## Dataset records
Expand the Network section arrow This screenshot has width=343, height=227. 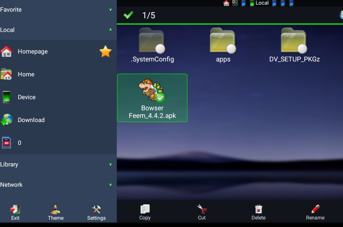click(x=110, y=185)
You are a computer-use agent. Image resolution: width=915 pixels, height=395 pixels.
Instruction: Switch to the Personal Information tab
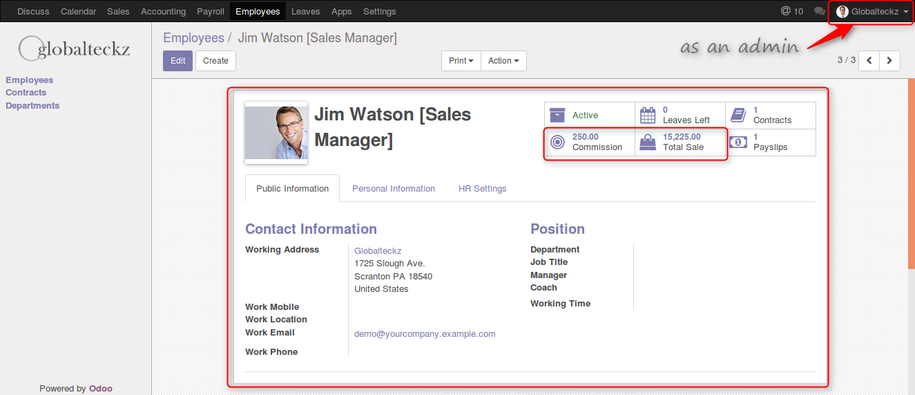point(394,189)

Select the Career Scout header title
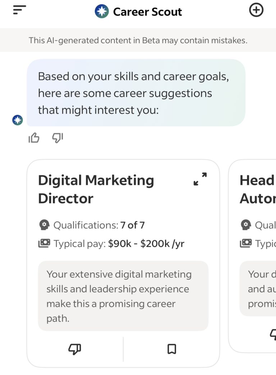tap(147, 11)
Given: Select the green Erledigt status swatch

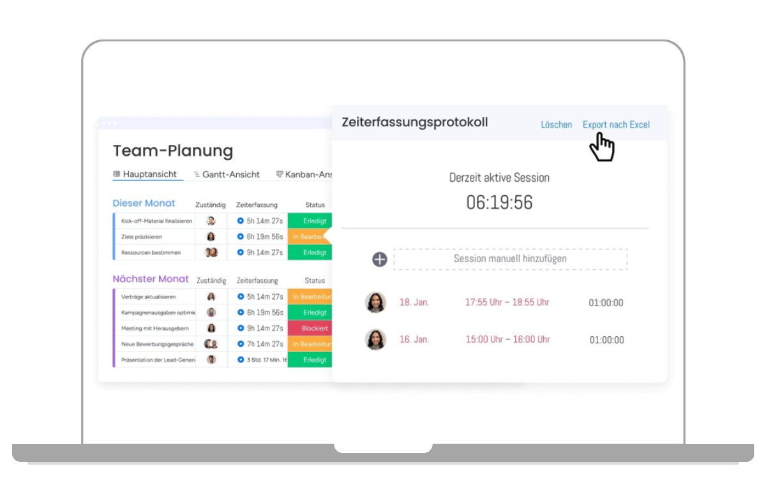Looking at the screenshot, I should pos(310,220).
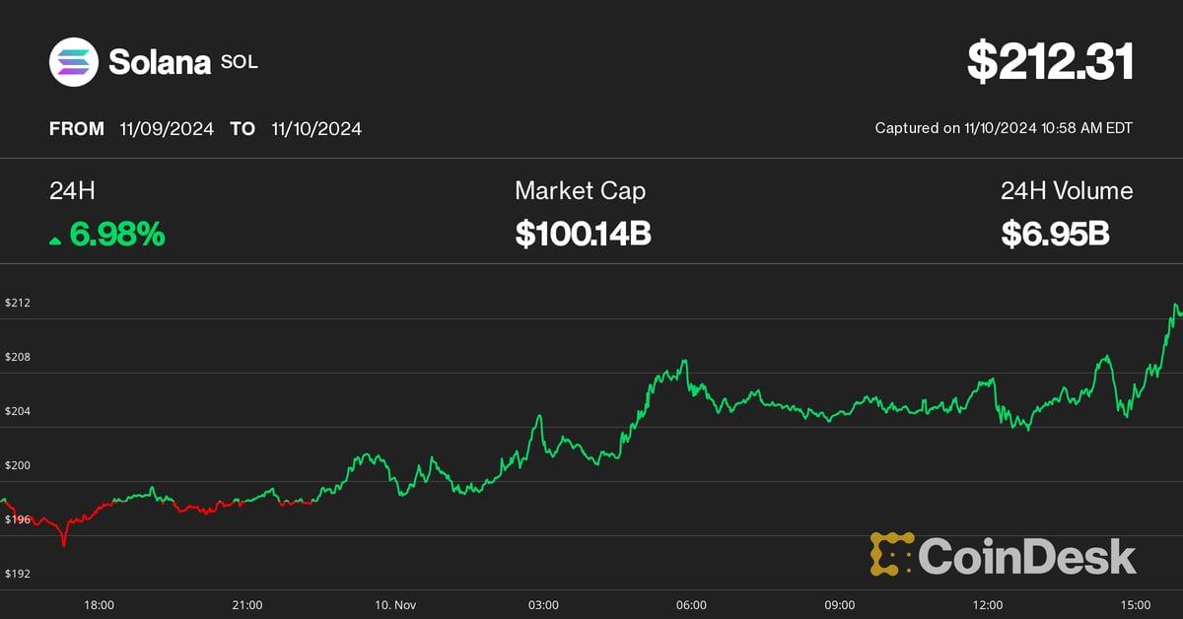Click the $212.31 current price
The image size is (1183, 619).
[x=1050, y=61]

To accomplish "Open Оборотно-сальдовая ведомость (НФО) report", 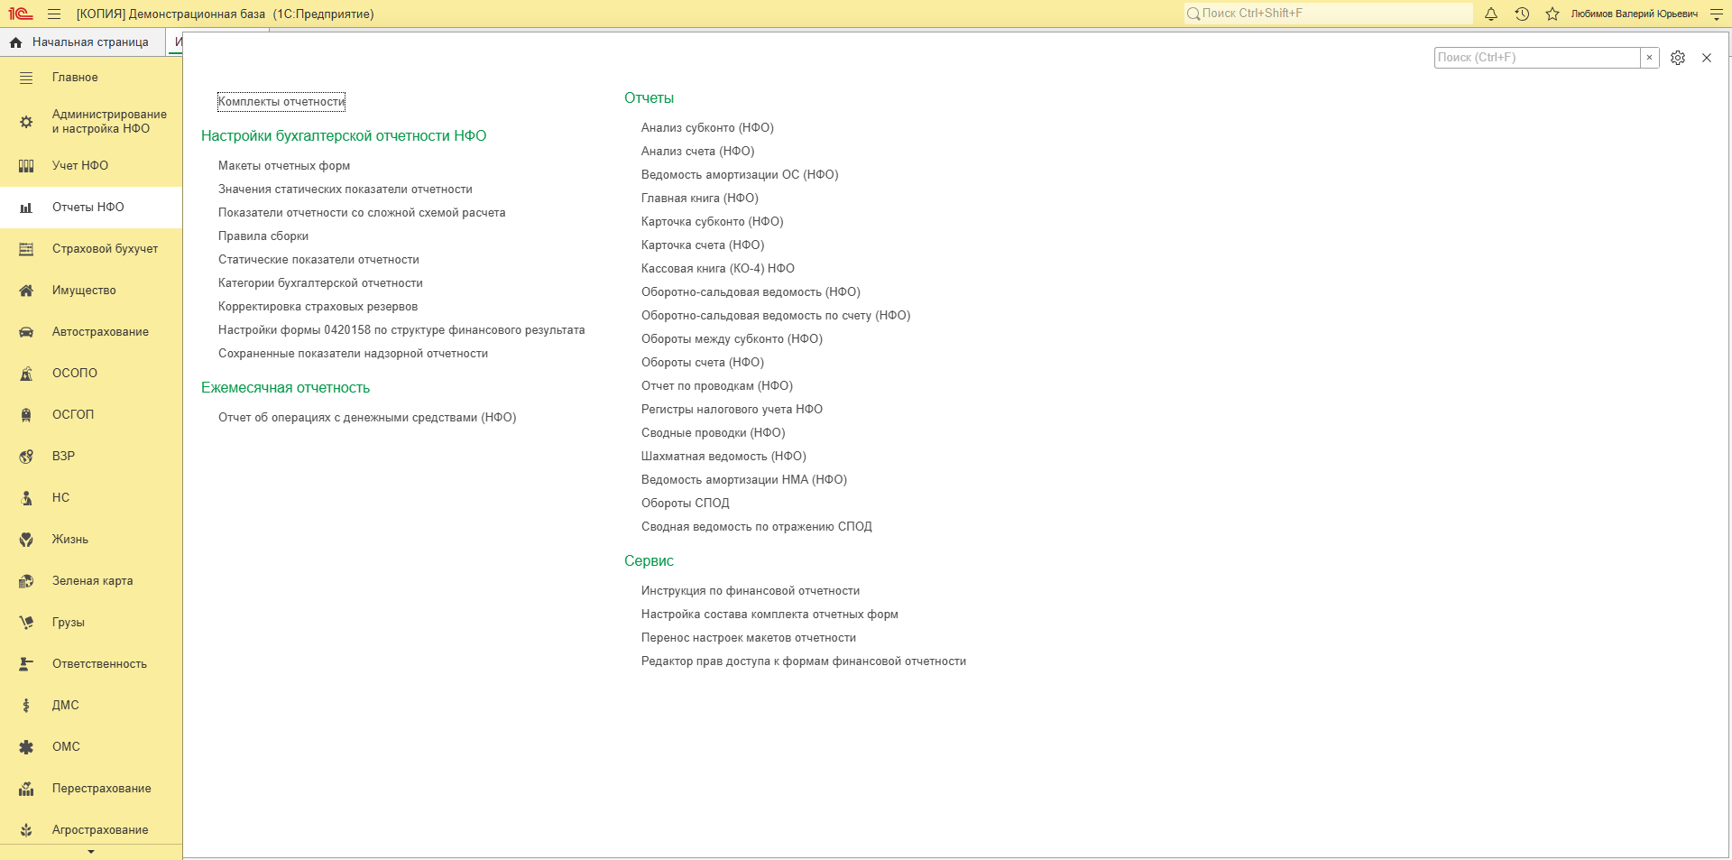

## Activity
Reproduce, word for word, the lines from the one containing "Instruction: Switch to" to the end of the material, both ends included. No picture is copied.

## Answer space
Instruction: Switch to the Personal Information tab
point(394,189)

Select the Career Scout header title
tap(147, 11)
Given: Select the green Erledigt status swatch

Looking at the screenshot, I should pos(310,220).
Click the $212.31 current price
The image size is (1183, 619).
[x=1050, y=61]

To accomplish "Open Оборотно-сальдовая ведомость (НФО) report", 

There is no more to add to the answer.